Não fale tão alto. Só os pobres falam assim. Não confunda Estado e religião: isso é primitivo; é coisa de muçulmano. Não ouse impedir que a Ucrânia faça parte da OTAN, não ouse defender a população russa de Donbas! A Ucrânia pertence à Europa. Tire suas patas de urso do nosso território. É preciso eliminar as castas! Isso é vergonhoso. Não controle as redes sociais: a liberdade de expressão (e de manipulação dos algoritmos) é um princípio absolutamente inegociável. Não persiga, nem condene os homossexuais: a tolerância com a diferença é uma medida de civilidade (ainda que o hinduísmo e o islamismo sejam intoleráveis; claro). Qual foi a última vez que vocês tiveram eleições diretas para Presidente? Os EUA, a UE e a ONU fiscalizaram o processo? Não? Então vocês são uma ditadura! Vocês têm regras para impedir a explosão do déficit público? Não? E como os bancos e demais credores terão certeza de que seus empréstimos serão horados? Como se dá a exação fiscal em seu país? Os super ricos têm uma taxação especial ou os magnatas são amigos dos líderes políticos? Isso não seria corrupção? Nos nossos países, o déficit só sai do controle quando se trata de salvar os bancos e as grandes corporações. Mas só o fazemos em nome do bem público. O que vocês fazem, para nós, é corrupção. … Intão tá! Acemoglu para Nobel de Economia!

Nós, a elite

Tal como na crise da Idade Média, há, hoje, um “precariado” se movendo e contestando. E há um amplo conjunto de defensores do “pacto civilizatório” e do “sistema internacional baseado em regras” que observa esse movimento com grande temor. A crise do fordismo, do socialismo real, da social-democracia e do Welfare State abriu um fosso entre o “novo operariado” (o precariado; que não tem, nem tempo, nem motivo, nem esperança para ler) e todas as elites. Inclusive a elite intelectual de esquerda. Da qual fazemos parte. Mas da qual a patuleia não faz! E Chimelo pretende não fazer.

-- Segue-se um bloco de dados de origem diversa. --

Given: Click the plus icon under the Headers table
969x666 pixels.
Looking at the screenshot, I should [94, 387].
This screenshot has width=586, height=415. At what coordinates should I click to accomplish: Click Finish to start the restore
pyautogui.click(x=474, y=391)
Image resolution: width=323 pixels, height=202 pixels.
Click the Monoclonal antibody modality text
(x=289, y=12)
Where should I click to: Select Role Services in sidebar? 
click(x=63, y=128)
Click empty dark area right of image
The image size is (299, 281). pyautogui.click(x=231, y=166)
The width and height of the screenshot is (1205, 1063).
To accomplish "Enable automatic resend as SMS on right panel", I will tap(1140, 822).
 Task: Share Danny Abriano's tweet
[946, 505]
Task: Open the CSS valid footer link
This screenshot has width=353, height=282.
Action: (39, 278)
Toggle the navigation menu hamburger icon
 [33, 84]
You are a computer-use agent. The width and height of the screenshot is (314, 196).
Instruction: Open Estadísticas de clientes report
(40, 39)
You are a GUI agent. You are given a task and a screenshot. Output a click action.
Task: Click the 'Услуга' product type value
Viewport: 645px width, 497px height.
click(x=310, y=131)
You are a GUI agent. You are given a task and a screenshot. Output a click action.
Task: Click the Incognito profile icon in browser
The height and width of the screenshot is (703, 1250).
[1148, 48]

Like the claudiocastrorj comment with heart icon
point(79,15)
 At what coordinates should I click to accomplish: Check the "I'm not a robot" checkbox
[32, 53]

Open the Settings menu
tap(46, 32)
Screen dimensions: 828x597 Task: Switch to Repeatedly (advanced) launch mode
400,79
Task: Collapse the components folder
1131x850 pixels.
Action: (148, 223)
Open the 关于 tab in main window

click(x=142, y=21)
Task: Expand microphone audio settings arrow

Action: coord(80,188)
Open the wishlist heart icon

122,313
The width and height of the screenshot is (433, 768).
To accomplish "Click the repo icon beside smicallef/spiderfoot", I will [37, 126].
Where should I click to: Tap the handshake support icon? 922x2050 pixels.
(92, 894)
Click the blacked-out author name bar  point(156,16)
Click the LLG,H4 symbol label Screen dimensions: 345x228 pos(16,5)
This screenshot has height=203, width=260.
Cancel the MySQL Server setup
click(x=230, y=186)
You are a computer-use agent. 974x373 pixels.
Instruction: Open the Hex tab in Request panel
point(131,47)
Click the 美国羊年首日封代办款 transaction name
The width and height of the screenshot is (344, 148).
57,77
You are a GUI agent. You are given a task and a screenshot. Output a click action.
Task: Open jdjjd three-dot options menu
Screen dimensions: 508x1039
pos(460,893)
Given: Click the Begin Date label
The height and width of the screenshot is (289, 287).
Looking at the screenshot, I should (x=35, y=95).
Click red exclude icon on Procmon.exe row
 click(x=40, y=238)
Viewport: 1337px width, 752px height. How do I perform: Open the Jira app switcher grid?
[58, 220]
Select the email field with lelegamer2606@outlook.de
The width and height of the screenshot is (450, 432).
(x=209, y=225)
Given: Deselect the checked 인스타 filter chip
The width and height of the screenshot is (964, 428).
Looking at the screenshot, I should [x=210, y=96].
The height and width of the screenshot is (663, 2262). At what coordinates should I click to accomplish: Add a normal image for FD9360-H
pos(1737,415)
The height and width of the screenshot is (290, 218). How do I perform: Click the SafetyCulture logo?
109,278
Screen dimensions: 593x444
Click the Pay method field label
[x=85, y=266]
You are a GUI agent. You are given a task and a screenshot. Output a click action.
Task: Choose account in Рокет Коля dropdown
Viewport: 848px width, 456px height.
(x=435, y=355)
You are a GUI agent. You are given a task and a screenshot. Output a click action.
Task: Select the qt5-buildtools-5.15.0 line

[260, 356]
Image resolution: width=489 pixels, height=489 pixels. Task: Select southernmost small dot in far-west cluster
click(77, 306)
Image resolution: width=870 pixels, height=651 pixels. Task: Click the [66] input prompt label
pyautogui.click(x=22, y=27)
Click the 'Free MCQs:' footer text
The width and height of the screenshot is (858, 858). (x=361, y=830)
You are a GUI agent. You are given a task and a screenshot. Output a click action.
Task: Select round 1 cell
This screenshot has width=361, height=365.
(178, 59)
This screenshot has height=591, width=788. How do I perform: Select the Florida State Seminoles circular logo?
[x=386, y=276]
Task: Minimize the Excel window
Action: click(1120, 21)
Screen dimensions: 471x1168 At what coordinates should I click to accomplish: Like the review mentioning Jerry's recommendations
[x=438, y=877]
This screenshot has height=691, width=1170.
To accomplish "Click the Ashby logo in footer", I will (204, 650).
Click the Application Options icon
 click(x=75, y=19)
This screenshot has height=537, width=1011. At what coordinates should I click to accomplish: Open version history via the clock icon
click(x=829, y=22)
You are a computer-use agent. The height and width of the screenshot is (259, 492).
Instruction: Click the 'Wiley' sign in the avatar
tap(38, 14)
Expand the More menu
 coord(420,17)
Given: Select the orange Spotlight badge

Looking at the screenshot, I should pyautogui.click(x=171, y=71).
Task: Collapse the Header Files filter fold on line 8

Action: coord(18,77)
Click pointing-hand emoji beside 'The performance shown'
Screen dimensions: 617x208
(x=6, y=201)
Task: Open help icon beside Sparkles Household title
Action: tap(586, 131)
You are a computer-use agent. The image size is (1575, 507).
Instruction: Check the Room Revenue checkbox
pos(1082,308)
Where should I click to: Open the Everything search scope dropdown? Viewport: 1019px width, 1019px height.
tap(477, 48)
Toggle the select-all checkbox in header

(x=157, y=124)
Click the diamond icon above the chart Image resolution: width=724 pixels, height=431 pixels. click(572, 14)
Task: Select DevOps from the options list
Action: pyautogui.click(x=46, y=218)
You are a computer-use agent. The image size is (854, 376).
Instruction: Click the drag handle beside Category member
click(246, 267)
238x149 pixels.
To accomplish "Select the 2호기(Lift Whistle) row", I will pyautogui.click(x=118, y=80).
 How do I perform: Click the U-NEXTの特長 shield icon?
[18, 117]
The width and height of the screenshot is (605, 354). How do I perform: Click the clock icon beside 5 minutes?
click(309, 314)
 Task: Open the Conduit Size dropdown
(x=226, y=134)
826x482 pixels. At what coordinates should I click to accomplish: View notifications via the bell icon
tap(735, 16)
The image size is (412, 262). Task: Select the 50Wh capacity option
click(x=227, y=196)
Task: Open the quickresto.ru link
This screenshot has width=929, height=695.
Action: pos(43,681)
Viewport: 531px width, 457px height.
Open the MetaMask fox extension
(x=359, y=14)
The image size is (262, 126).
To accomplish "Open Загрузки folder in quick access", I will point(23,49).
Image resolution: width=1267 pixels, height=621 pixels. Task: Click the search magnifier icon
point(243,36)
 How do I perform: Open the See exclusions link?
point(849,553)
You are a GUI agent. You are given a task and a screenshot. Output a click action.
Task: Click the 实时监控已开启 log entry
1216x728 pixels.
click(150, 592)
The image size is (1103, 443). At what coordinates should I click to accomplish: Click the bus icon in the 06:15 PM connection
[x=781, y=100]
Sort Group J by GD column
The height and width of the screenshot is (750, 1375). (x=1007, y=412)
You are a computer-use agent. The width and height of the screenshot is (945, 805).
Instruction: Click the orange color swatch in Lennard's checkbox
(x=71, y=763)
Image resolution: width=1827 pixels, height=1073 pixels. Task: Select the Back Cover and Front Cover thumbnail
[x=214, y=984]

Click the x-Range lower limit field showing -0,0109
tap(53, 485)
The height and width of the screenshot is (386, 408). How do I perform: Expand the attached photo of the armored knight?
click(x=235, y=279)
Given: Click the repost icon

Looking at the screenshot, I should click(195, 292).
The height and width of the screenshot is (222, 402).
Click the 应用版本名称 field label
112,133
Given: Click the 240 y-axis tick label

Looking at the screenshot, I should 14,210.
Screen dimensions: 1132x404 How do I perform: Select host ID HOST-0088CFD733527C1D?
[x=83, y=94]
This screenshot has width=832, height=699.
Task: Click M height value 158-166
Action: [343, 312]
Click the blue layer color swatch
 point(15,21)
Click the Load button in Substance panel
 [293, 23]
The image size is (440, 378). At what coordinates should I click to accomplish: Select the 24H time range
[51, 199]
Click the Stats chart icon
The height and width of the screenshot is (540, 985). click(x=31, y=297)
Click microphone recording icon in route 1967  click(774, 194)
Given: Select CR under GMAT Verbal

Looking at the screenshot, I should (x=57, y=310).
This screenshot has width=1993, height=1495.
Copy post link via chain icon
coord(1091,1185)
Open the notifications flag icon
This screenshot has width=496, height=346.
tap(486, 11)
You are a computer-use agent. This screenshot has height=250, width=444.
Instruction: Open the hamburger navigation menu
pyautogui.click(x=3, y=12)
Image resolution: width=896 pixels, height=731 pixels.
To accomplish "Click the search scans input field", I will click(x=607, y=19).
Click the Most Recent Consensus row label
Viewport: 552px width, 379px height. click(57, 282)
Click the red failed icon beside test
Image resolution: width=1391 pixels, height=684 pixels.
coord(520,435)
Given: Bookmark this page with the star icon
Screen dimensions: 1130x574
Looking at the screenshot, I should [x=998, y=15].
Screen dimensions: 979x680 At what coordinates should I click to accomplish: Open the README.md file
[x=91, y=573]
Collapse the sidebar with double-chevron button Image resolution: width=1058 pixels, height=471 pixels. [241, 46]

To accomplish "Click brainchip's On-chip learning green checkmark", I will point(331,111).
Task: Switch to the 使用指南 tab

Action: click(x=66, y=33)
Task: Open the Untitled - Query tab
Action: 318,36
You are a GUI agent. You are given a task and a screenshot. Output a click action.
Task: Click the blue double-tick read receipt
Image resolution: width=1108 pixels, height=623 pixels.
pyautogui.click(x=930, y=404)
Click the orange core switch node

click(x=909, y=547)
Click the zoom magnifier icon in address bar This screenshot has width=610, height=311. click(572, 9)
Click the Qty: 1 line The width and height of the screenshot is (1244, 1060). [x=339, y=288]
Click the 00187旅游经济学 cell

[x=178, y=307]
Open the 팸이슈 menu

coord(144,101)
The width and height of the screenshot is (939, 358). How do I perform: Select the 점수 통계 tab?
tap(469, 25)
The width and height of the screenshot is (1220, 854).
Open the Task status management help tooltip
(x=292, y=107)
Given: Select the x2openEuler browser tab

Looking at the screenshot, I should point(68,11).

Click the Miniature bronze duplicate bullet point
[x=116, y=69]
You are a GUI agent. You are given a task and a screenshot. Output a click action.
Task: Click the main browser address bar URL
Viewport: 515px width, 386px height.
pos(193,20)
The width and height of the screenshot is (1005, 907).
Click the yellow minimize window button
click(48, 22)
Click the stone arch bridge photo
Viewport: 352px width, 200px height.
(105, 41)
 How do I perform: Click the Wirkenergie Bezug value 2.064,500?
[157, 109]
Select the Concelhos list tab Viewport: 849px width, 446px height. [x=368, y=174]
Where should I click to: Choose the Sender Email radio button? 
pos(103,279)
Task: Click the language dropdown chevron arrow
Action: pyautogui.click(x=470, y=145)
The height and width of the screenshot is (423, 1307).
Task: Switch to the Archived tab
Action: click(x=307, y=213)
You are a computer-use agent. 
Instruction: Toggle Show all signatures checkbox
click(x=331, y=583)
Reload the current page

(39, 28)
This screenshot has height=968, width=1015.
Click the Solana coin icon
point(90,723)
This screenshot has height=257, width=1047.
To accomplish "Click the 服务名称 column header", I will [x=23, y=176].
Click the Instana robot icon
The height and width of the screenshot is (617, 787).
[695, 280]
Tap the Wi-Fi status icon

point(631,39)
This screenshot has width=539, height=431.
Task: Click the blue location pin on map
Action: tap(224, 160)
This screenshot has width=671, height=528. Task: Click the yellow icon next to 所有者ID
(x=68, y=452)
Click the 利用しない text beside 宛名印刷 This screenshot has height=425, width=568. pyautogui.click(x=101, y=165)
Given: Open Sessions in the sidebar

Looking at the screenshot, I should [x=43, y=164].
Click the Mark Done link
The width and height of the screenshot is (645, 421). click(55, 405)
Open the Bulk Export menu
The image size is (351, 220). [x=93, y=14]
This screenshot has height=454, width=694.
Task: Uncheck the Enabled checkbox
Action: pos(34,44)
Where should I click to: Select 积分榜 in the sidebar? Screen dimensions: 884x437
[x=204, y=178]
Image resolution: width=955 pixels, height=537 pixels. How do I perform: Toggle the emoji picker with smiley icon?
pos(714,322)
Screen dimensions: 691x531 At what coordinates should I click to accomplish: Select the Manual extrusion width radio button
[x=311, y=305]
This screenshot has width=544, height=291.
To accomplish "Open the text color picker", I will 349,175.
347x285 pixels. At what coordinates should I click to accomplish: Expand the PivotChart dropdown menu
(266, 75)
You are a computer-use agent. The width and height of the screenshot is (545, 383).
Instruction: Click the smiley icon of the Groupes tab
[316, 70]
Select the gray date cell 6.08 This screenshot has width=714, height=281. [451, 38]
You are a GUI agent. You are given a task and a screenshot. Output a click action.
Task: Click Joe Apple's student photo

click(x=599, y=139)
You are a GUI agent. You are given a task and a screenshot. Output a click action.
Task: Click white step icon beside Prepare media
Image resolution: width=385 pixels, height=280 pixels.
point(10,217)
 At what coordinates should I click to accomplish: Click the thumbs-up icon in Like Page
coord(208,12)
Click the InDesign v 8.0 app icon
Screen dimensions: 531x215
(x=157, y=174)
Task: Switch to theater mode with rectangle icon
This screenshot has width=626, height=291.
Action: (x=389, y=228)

Umberto Eco e Édouard Louis nos dão algumas pistas de como retomar a interlocução que se impõe. A despeito da “falta de tempo para ler”, ambos caminham pela literatura. Mas uma literatura peculiar, desprovida daquela sofisticação que seduziu o mundo desde Proust e Joyce. Eco usa a estratégia da cebola: ele escreve para todo e qualquer leitor. Mesmo aquele leitor que navega apenas pelas dimensões mais superficiais, terá de passear pelas demais camadas. E elas penetrarão em seu subconsciente como que por osmose. Louis opta pelo caminho do choque, da crueza. E nos leva direto ao caroço. Ambos são exemplares. Não só por serem autores de sucesso, mas por conquistarem leitores e, como tal, corações e mentes.

Fabiano nos provoca por um outro lado; pelo nosso lado diretamente intelectual. E pede que atentemos para aquilo que é inaparente: a relação entre a benevolência filantrópica da Fundação Ford e da Fundação Open Society (de George Soros) para o financiamento de movimentos e palavras de ordem que nos aproximam das velhas potências imperialistas. E que nos afastam daqueles parceiros que podem abrir um novo amanhã. Parceiros que podem nos levar muito mais longe. A despeito de não terem as mãos tão limpinhas e cheirosas (sic, aff, argh, cof), de arrotem na mesa durante o jantar e falarem alto demais. Fabiano nos lembra que a tolerância deve ser universal. Que ela deve ir bem além dos movimentos identitários (woke), incluindo, até mesmo (pasmem!) muçulmanos, comunistas, russos e africanos. … Será que conseguiremos?

Talvez sim; talvez não. Mas uma coisa me parece certa: se a esquerda continuar sonhando com um mundo fordista que já se foi, se preservar seu tom discursivo professoral e se mantiver apegada à tolerância seletiva que caracteriza o atlantismo (woke is good; Rússia, China e Irã are bad!) estamos fadados à derrota. E o Mosteiro Beneditino – com sua maravilhosa biblioteca – vai pegar fogo. Acorda, Guilherme.

*Diretor da Paradoxo Consultoria Econômica e professor de economia.